Treść polecenia: Przytocz wiernie wszystkie poniższe rekordy, wiersz po wierszu, bez żadnych zmian.

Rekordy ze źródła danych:
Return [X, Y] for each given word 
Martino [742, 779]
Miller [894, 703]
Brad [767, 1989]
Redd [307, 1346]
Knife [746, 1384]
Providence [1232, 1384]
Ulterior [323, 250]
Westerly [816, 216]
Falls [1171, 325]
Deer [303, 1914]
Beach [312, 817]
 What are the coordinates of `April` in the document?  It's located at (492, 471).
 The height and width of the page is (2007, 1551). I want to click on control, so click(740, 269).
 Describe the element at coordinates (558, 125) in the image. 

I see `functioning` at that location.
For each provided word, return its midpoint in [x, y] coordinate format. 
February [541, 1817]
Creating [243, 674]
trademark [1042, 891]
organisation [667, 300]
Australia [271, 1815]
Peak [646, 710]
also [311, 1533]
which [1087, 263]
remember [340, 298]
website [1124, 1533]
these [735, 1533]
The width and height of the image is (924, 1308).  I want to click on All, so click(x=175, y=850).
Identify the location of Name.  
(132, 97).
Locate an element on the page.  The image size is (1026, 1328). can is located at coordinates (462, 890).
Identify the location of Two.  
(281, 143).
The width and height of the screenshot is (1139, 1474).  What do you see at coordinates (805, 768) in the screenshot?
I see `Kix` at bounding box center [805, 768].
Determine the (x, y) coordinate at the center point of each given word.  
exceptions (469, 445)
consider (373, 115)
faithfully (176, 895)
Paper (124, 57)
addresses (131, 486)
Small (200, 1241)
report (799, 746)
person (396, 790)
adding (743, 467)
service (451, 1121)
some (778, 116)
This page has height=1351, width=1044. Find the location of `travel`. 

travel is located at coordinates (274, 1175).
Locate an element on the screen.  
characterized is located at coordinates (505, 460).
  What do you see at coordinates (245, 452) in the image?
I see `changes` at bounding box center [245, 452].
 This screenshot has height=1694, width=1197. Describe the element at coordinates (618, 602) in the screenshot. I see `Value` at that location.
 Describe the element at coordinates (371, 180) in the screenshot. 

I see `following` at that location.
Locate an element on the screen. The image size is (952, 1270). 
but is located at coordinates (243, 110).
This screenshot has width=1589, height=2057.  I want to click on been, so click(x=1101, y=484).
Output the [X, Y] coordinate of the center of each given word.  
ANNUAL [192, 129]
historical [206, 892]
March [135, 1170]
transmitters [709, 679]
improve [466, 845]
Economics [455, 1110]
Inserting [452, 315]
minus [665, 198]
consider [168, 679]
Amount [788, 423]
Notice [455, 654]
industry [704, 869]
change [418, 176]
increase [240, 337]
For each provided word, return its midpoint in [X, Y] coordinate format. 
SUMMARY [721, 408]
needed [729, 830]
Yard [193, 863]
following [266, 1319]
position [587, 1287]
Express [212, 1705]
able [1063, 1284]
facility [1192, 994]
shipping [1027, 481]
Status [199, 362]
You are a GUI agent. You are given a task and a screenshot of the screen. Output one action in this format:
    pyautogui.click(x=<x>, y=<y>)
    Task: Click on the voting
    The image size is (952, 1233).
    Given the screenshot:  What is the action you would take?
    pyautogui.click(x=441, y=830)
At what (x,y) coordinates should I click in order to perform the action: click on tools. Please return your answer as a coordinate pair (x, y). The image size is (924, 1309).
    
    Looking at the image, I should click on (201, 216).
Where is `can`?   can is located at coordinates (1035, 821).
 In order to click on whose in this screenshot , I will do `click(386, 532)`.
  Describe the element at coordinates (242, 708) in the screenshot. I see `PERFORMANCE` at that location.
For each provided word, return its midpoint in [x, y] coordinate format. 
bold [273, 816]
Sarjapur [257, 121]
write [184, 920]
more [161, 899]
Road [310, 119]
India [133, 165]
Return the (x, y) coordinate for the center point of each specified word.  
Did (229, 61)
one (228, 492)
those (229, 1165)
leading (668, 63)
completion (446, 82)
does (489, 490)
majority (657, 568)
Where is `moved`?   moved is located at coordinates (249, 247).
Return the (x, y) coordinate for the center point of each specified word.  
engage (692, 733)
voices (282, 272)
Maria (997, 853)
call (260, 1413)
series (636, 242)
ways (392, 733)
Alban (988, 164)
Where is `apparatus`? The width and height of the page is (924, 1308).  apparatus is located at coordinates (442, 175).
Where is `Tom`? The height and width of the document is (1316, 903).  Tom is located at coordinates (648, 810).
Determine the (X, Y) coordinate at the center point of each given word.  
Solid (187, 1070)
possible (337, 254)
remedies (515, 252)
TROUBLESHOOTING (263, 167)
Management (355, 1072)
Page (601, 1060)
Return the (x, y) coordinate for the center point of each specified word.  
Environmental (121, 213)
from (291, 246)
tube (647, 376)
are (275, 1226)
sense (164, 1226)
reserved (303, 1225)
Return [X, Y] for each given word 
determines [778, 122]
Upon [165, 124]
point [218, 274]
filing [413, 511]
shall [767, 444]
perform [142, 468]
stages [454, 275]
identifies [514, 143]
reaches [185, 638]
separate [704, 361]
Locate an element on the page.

Wykonane zadanie:
Return [X, Y] for each given word 
Martino [742, 779]
Miller [894, 703]
Brad [767, 1989]
Redd [307, 1346]
Knife [746, 1384]
Providence [1232, 1384]
Ulterior [323, 250]
Westerly [816, 216]
Falls [1171, 325]
Deer [303, 1914]
Beach [312, 817]
 What are the coordinates of `April` in the document?  It's located at (492, 471).
 The height and width of the page is (2007, 1551). I want to click on control, so click(740, 269).
 Describe the element at coordinates (558, 125) in the image. 

I see `functioning` at that location.
For each provided word, return its midpoint in [x, y] coordinate format. 
February [541, 1817]
Creating [243, 674]
trademark [1042, 891]
organisation [667, 300]
Australia [271, 1815]
Peak [646, 710]
also [311, 1533]
which [1087, 263]
remember [340, 298]
website [1124, 1533]
these [735, 1533]
The width and height of the image is (924, 1308).  I want to click on All, so click(x=175, y=850).
Identify the location of Name.  
(132, 97).
Locate an element on the page.  The image size is (1026, 1328). can is located at coordinates (462, 890).
Identify the location of Two.  
(281, 143).
The width and height of the screenshot is (1139, 1474).  What do you see at coordinates (805, 768) in the screenshot?
I see `Kix` at bounding box center [805, 768].
Determine the (x, y) coordinate at the center point of each given word.  
exceptions (469, 445)
consider (373, 115)
faithfully (176, 895)
Paper (124, 57)
addresses (131, 486)
Small (200, 1241)
report (799, 746)
person (396, 790)
adding (743, 467)
service (451, 1121)
some (778, 116)
This page has height=1351, width=1044. Find the location of `travel`. 

travel is located at coordinates (274, 1175).
Locate an element on the screen.  
characterized is located at coordinates (505, 460).
  What do you see at coordinates (245, 452) in the image?
I see `changes` at bounding box center [245, 452].
 This screenshot has height=1694, width=1197. Describe the element at coordinates (618, 602) in the screenshot. I see `Value` at that location.
 Describe the element at coordinates (371, 180) in the screenshot. 

I see `following` at that location.
Locate an element on the screen. The image size is (952, 1270). 
but is located at coordinates (243, 110).
This screenshot has width=1589, height=2057.  I want to click on been, so click(x=1101, y=484).
Output the [X, Y] coordinate of the center of each given word.  
ANNUAL [192, 129]
historical [206, 892]
March [135, 1170]
transmitters [709, 679]
improve [466, 845]
Economics [455, 1110]
Inserting [452, 315]
minus [665, 198]
consider [168, 679]
Amount [788, 423]
Notice [455, 654]
industry [704, 869]
change [418, 176]
increase [240, 337]
For each provided word, return its midpoint in [X, Y] coordinate format. 
SUMMARY [721, 408]
needed [729, 830]
Yard [193, 863]
following [266, 1319]
position [587, 1287]
Express [212, 1705]
able [1063, 1284]
facility [1192, 994]
shipping [1027, 481]
Status [199, 362]
You are a GUI agent. You are given a task and a screenshot of the screen. Output one action in this format:
    pyautogui.click(x=<x>, y=<y>)
    Task: Click on the voting
    The image size is (952, 1233).
    Given the screenshot:  What is the action you would take?
    pyautogui.click(x=441, y=830)
At what (x,y) coordinates should I click in order to perform the action: click on tools. Please return your answer as a coordinate pair (x, y). The image size is (924, 1309).
    
    Looking at the image, I should click on (201, 216).
Where is `can`?   can is located at coordinates (1035, 821).
 In order to click on whose in this screenshot , I will do `click(386, 532)`.
  Describe the element at coordinates (242, 708) in the screenshot. I see `PERFORMANCE` at that location.
For each provided word, return its midpoint in [x, y] coordinate format. 
bold [273, 816]
Sarjapur [257, 121]
write [184, 920]
more [161, 899]
Road [310, 119]
India [133, 165]
Return the (x, y) coordinate for the center point of each specified word.  
Did (229, 61)
one (228, 492)
those (229, 1165)
leading (668, 63)
completion (446, 82)
does (489, 490)
majority (657, 568)
Where is `moved`?   moved is located at coordinates (249, 247).
Return the (x, y) coordinate for the center point of each specified word.  
engage (692, 733)
voices (282, 272)
Maria (997, 853)
call (260, 1413)
series (636, 242)
ways (392, 733)
Alban (988, 164)
Where is `apparatus`? The width and height of the page is (924, 1308).  apparatus is located at coordinates (442, 175).
Where is `Tom`? The height and width of the document is (1316, 903).  Tom is located at coordinates (648, 810).
Determine the (X, Y) coordinate at the center point of each given word.  
Solid (187, 1070)
possible (337, 254)
remedies (515, 252)
TROUBLESHOOTING (263, 167)
Management (355, 1072)
Page (601, 1060)
Return the (x, y) coordinate for the center point of each specified word.  
Environmental (121, 213)
from (291, 246)
tube (647, 376)
are (275, 1226)
sense (164, 1226)
reserved (303, 1225)
Return [X, Y] for each given word 
determines [778, 122]
Upon [165, 124]
point [218, 274]
filing [413, 511]
shall [767, 444]
perform [142, 468]
stages [454, 275]
identifies [514, 143]
reaches [185, 638]
separate [704, 361]
Locate an element on the page.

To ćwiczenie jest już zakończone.